Annullierung wegen Mangel an Enteisungsmittel

AG Königs-Wusterhausen: Annullierung wegen Mangel an Enteisungsmittel

Die Klägerin hatte für sich, ihren Ehemann und ihren Sohn bei der Beklagten, einem Luftfahrtunternehmen, einen Flug gebucht, der kurz vor Abflug wegen schlechter Wetterverhältnisse annulliert wurde. Die Familie bucht daraufhin einen Ersatzflug und fordert nun Ausgleichszahlung und die Erstattung der Kosten des Ersatzfluges von der Beklagten. Diese beruft sich jedoch auf einen außergewöhnlichen Umstand und argumentiert, ihr sei die Annullierung wegen der schlechten Witterungsverhältnisse nicht zuzurechnen.

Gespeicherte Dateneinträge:

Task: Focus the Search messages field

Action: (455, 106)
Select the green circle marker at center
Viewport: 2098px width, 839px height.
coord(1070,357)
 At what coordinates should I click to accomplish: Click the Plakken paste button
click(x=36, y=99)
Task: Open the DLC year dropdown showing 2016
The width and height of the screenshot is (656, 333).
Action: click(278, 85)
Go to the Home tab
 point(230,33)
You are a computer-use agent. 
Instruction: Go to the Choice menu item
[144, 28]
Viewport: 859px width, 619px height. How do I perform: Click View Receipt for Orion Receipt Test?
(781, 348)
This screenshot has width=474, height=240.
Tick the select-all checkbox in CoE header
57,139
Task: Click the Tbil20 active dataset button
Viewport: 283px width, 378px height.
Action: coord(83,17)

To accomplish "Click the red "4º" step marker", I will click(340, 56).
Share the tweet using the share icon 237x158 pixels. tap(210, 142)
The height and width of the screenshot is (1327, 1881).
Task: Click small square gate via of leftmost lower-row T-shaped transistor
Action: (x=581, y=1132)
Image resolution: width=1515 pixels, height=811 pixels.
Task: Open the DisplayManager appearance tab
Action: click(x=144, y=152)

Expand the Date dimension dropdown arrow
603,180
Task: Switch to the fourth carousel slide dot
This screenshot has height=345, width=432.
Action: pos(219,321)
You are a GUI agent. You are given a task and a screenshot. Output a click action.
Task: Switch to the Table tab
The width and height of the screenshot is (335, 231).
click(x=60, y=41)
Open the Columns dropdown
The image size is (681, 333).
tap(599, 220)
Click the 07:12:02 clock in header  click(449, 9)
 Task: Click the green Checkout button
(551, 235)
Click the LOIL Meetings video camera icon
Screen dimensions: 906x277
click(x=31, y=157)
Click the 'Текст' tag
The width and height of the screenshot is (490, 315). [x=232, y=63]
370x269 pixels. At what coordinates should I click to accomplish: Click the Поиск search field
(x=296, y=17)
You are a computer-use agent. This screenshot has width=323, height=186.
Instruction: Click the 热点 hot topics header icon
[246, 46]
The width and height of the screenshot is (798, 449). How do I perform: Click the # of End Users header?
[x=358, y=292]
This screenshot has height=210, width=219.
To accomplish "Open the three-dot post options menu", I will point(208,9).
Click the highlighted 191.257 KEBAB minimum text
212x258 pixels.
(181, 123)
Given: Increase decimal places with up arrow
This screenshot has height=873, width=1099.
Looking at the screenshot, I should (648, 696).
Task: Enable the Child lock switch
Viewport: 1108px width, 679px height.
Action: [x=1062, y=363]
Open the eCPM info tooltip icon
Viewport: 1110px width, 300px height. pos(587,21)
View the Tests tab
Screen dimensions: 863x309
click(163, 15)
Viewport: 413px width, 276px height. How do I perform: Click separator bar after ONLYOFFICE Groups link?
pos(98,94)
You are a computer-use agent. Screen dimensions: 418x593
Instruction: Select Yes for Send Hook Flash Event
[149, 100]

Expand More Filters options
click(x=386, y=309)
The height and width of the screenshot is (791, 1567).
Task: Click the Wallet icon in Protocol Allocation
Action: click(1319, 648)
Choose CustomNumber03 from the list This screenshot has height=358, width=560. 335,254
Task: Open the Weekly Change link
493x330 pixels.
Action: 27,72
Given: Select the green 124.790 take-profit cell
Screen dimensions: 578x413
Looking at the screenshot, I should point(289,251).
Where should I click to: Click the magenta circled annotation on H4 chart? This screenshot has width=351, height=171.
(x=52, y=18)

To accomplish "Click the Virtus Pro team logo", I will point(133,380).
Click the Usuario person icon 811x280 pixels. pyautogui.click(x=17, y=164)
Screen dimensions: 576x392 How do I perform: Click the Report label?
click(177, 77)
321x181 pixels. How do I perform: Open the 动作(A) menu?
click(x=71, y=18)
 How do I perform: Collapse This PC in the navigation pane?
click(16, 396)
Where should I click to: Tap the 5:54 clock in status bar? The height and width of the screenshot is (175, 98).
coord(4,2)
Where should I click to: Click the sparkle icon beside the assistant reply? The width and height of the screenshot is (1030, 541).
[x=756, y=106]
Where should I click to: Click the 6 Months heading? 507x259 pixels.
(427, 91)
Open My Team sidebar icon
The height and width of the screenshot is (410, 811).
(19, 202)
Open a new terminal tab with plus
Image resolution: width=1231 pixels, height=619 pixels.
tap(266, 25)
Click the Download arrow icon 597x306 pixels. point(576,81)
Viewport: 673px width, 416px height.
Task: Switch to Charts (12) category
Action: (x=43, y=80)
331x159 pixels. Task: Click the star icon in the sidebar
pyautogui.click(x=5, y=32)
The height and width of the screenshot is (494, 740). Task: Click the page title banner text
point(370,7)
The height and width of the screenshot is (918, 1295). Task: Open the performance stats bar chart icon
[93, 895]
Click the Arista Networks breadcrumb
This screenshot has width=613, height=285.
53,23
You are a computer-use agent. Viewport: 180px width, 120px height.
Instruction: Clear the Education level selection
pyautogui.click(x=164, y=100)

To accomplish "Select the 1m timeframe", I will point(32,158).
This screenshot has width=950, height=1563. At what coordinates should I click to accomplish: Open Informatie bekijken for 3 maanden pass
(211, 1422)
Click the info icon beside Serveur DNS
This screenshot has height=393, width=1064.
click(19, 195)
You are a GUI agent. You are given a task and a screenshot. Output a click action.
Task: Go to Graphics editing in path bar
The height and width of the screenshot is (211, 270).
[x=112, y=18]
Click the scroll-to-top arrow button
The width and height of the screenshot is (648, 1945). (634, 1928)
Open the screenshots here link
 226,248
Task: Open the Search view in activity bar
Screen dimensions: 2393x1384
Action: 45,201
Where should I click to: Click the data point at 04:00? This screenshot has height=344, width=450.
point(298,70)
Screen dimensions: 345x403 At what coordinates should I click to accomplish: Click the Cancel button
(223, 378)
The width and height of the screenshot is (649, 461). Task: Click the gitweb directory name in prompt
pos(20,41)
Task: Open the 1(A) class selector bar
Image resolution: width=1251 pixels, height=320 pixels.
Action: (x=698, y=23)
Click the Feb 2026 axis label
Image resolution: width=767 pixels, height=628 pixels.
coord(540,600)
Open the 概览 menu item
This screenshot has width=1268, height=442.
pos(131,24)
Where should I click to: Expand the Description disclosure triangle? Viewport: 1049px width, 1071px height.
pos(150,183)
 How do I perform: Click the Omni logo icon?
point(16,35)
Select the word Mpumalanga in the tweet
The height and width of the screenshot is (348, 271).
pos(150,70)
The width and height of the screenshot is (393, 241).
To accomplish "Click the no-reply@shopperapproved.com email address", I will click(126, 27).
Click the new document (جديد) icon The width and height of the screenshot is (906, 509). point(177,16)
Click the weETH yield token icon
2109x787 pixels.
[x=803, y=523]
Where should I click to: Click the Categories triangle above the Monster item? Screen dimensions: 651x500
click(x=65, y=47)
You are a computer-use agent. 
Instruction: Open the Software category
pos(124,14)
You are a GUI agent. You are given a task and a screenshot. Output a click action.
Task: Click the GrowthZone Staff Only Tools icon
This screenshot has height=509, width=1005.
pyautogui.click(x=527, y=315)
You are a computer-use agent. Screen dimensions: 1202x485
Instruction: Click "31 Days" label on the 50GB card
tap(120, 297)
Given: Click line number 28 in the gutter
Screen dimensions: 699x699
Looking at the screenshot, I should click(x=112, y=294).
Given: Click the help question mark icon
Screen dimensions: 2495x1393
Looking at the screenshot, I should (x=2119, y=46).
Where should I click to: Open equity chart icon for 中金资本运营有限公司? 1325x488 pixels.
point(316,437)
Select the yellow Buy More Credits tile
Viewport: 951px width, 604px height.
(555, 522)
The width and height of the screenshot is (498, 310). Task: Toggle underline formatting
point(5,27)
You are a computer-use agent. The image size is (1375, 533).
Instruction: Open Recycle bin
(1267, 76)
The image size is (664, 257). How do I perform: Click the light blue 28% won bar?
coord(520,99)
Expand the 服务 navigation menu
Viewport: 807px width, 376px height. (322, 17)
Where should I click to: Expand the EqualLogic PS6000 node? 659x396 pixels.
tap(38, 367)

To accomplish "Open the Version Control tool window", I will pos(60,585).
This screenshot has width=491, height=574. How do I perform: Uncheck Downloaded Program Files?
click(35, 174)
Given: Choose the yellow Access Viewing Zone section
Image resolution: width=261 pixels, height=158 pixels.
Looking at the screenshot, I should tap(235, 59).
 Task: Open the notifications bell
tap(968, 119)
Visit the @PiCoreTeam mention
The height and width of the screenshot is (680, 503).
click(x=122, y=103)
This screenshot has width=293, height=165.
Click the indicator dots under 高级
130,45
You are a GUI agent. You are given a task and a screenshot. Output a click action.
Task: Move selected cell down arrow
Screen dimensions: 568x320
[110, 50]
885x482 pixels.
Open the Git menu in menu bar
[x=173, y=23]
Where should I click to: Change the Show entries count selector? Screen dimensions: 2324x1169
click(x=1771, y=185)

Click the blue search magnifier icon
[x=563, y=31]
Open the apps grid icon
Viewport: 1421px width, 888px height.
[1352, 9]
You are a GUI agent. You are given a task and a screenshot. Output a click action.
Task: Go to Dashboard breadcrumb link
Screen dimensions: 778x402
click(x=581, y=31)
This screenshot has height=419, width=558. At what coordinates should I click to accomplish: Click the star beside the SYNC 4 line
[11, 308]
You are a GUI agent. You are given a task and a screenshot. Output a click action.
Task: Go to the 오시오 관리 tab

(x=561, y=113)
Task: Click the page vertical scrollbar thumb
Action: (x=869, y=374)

**Übungsteile:**
1) Gib aus den Einträgen die Zeilen von der Zeile mit "The width and height of the screenshot is (798, 449)." bis zur Zeile mit "click(177, 77)" als nummerierte Liste aus. Lass dabei Leerzeilen weg.
2) Schreib den Text über die Flugannullierung wegen fehlenden Enteisungsmittels im Anschluss an seinen letzten Satz weiter.

**Antwortliste:**
1)
1. The width and height of the screenshot is (798, 449). How do I perform: Click the # of End Users header?
2. [x=358, y=292]
3. This screenshot has height=210, width=219.
4. To accomplish "Open the three-dot post options menu", I will point(208,9).
5. Click the highlighted 191.257 KEBAB minimum text
6. 212x258 pixels.
7. (181, 123)
8. Given: Increase decimal places with up arrow
9. This screenshot has height=873, width=1099.
10. Looking at the screenshot, I should (648, 696).
11. Task: Enable the Child lock switch
12. Viewport: 1108px width, 679px height.
13. Action: [x=1062, y=363]
14. Open the eCPM info tooltip icon
15. Viewport: 1110px width, 300px height. pos(587,21)
16. View the Tests tab
17. Screen dimensions: 863x309
18. click(163, 15)
19. Viewport: 413px width, 276px height. How do I perform: Click separator bar after ONLYOFFICE Groups link?
20. pos(98,94)
21. You are a computer-use agent. Screen dimensions: 418x593
22. Instruction: Select Yes for Send Hook Flash Event
23. [149, 100]
24. Expand More Filters options
25. click(x=386, y=309)
26. The height and width of the screenshot is (791, 1567).
27. Task: Click the Wallet icon in Protocol Allocation
28. Action: click(1319, 648)
29. Choose CustomNumber03 from the list This screenshot has height=358, width=560. 335,254
30. Task: Open the Weekly Change link
31. 493x330 pixels.
32. Action: 27,72
33. Given: Select the green 124.790 take-profit cell
34. Screen dimensions: 578x413
35. Looking at the screenshot, I should point(289,251).
36. Where should I click to: Click the magenta circled annotation on H4 chart? This screenshot has width=351, height=171.
37. (x=52, y=18)
38. To accomplish "Click the Virtus Pro team logo", I will point(133,380).
39. Click the Usuario person icon 811x280 pixels. pyautogui.click(x=17, y=164)
40. Screen dimensions: 576x392 How do I perform: Click the Report label?
41. click(177, 77)

2)
Das Amtsgericht Königs-Wusterhausen weist die Klage ab. Der Klägerin steht kein Anspruch auf Leistung einer Ausgleichszahlung zu und sie hat auch keinen Anspruch auf Erstattung der Ersatzflugkosten. Für den Mangel an Enteisungsmittel am Flughafen könne die Beklagten nicht zur Verantwortung gezogen werden. Es handele sich hier um einen außergewöhnlichen Umstand, sodass sie von ihrer Verpflichtung zum Schadensersatz und zur Ausgleichszahlung frei ist.

AG Königs-Wusterhausen 9 C 113/11 (Aktenzeichen)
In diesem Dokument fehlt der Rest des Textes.